To me, the problem is this:
There's a difference between a 'nice guy' and a guy who is nice.
The guy who is nice is possibly even a bit rude or blunt or quiet or broody in public, but when you get to know them a bit (and if they're actually a nice guy, it doesn't take much) you realise that even if their outward appearance isn't 'nice', they are fundamentally a nice, kind person.
These are the kind that girls want!! So it may even be possible that that 'douche' or 'jerk' that the girl you like is going out with is actually a nice person, you just have to get to know him.
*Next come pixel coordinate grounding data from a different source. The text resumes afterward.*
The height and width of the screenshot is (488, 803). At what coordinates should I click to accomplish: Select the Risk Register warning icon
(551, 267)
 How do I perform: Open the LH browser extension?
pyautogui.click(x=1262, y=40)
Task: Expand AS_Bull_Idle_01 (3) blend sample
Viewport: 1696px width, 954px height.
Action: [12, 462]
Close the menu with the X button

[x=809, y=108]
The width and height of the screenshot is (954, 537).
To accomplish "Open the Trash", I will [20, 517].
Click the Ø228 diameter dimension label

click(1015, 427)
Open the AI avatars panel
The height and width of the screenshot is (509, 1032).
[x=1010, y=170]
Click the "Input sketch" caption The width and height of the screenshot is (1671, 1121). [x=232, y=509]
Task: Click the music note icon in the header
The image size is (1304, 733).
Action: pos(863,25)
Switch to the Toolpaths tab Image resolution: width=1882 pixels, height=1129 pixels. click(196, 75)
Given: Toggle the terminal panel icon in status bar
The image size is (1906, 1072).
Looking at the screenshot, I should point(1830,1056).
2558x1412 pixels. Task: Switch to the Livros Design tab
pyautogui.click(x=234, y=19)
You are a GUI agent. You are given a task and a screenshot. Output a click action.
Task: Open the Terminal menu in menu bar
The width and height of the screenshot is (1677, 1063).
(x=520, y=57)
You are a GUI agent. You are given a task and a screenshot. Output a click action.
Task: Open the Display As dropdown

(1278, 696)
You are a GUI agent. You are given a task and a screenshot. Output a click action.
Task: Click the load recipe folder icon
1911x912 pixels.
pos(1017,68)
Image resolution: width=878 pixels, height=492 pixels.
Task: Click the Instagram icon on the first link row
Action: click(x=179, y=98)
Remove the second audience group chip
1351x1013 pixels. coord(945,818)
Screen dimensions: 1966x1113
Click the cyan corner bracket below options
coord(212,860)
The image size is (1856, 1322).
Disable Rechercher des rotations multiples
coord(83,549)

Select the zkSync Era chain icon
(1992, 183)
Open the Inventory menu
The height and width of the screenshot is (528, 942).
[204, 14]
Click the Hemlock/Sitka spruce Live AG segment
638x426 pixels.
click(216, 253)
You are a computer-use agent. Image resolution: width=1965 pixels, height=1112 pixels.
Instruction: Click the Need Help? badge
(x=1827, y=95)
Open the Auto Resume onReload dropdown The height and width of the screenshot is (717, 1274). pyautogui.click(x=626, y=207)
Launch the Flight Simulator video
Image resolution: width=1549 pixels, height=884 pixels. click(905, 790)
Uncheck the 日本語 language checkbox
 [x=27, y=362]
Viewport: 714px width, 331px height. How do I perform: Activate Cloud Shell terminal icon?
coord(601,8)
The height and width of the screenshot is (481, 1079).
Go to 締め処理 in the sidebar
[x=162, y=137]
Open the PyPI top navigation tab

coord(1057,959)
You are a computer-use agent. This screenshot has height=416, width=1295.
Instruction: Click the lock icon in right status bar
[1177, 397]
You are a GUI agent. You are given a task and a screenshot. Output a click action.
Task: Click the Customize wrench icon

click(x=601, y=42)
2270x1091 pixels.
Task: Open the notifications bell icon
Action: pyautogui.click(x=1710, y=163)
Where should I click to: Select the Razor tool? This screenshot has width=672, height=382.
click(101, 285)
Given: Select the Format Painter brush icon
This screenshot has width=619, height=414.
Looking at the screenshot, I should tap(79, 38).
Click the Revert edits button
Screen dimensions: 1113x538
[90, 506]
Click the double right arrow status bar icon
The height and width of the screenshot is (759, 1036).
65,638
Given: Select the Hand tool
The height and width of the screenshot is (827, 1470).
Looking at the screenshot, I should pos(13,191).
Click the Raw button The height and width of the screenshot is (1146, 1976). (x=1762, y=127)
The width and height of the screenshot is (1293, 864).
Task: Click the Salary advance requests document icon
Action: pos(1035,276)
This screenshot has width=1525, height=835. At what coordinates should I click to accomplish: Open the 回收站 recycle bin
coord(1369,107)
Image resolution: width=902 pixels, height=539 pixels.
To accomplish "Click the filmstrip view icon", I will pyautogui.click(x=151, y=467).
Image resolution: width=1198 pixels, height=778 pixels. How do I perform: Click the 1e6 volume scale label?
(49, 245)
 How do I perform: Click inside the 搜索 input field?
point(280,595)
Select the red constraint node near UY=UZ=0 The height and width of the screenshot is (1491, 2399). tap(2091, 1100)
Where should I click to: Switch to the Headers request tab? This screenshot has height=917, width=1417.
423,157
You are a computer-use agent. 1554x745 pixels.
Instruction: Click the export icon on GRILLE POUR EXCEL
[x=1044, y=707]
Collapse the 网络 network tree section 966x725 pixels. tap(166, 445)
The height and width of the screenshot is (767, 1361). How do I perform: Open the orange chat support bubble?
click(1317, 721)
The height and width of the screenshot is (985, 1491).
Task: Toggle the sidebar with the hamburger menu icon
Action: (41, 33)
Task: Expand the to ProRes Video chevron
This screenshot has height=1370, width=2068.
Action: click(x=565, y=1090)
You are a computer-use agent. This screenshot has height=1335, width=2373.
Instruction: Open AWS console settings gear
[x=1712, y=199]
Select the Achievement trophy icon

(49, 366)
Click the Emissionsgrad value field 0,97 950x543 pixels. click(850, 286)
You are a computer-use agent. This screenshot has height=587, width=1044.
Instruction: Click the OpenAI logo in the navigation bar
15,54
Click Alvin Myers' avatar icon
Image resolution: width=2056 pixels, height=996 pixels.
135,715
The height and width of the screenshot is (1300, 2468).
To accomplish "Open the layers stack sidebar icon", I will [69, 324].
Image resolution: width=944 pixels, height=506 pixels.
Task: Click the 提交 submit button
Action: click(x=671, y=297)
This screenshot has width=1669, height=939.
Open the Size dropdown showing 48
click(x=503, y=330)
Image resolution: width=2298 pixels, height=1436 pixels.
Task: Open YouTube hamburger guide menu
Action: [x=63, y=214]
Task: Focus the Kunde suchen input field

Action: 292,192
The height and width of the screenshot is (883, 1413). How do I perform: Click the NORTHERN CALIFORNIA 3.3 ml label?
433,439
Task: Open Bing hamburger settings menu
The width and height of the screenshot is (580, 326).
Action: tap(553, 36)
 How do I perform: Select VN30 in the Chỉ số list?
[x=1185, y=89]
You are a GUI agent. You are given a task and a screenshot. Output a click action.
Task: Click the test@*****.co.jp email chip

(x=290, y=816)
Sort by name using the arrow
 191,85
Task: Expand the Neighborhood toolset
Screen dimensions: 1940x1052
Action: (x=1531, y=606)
Note: I am not saying that all jerks are really just teddy bears on the inside. I'm saying that the fact that this guy is dating the girl you wanted but couldn't/didn't get may naturally have skewed your perspective unfairly *against* the other guy.
The 'nice guy' is the kind of person who is polite and helpful all the time, not because it's who he really is, but because it's what he thinks will get him laid/accepted/promoted/whatever. These guys *don't* get the girls, because the girls can see right thought the 'nice' and realise that it is fake and not a genuine representation of the guy's personality. This makes a girl very wary of, say, dating such a guy, because it has creepy, contrived overtones - cf the XKCD comic! =P
Important note: I am not saying that all men fall into one category or the other. Obviously there is a continuum there. But I think it is worth pointing out that sometimes trying too hard to be nice can actually set you back, in the sense that people either find you needy and creepy, or they walk all over you. There is a difference between being inherently a nice person, and 'trying to be nice to everyone'.
A better way is to be yourself, and try not to be actively unpleasant to people!